CFI programs are unapologetically unplugged.

At CFI we intentionally address this journey of unplugging. One of my goals as a naturalist-guide with Canyonlands Field Institute is to help our students transition between two worlds: the world of connectivity with modern society, and the world of disconnectivity in the great outdoors. I aim to ground students within their immediate surroundings, to help establish a ‘home base’ among the sagebrush and sand that students can return to, mentally or physically, during challenging moments throughout their experience. At CFI, we call this ‘home base’ a Sense of Place.

This week, I am looking forward to helping these kids disconnect from their everyday emotional and tumultuous pre-teen lives and connect with wildness. I sit up in bed, listening to the sound of birds down by the creek. I smell the first hints of autumn on the air and imagine the golden cottonwoods and frosty mornings soon to come.

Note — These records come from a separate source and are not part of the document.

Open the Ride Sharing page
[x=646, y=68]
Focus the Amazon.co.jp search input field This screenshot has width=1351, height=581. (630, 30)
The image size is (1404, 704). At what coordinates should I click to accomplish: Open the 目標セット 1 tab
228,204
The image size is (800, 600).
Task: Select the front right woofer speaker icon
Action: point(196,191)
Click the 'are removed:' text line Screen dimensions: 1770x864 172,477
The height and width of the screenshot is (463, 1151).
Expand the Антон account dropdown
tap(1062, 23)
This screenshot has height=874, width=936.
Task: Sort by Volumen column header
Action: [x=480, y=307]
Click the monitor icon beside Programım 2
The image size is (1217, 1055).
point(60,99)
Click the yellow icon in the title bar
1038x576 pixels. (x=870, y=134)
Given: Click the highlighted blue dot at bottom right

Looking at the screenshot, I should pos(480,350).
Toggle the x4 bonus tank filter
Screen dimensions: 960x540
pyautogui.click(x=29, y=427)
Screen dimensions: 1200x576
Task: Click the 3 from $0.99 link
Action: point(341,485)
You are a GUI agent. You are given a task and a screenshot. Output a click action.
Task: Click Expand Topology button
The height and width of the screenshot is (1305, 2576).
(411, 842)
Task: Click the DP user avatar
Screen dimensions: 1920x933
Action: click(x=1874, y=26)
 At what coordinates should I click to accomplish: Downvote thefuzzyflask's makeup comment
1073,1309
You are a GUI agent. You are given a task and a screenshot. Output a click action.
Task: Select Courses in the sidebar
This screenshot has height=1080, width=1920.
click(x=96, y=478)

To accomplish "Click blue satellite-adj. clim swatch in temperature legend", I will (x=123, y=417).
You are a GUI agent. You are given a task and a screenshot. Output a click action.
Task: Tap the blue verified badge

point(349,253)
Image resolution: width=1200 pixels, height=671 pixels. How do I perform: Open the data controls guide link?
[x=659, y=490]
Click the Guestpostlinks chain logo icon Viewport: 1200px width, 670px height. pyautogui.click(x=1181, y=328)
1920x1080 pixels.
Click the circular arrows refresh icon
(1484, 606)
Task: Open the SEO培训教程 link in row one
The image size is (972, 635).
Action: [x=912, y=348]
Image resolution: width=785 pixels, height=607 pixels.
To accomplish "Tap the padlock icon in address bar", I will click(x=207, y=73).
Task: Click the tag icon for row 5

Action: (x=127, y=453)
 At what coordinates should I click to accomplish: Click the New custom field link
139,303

The stillness and quiet of our field camp comfort my first-day jitters as I breathe in deep the fresh, cool, clean air.

ntgit students hiking landscape
Slowing down and spending time unplugged is a key component of CFI’s curriculum.

The morning is chilly. I take a moment to stretch and breathe deeply before unzipping my sleeping bag. After the previous night’s Sense of Place activity, I am looking forward to working with our current group of students as they unplug. This transition is one of my favorite aspects of the CFI educational style. Without screens, they talk more face to face, they notice the beauty of camp, and they make observations and discover the natural world on their own terms.

Leading students down the river, through the mountains, or across the desert instills value in experiencing the natural world. While navigating these challenges alongside students, I have seen first-hand how important, necessary, powerful, and life-changing these experiences are. I know, from previous trips, that the week will fly by, and soon the very same students objecting to the confiscation of their phones will share during our closing ceremony about how grateful they were to make a new friend, embrace the world around them, or simply take a week to slow down. In these moments, I am reminded of the importance of practicing real-world connections for a developing brain.

It’s time to unzip my sleeping bag, start a pot of coffee, and plug into the beautiful and provocative surroundings of Professor Valley Field Camp.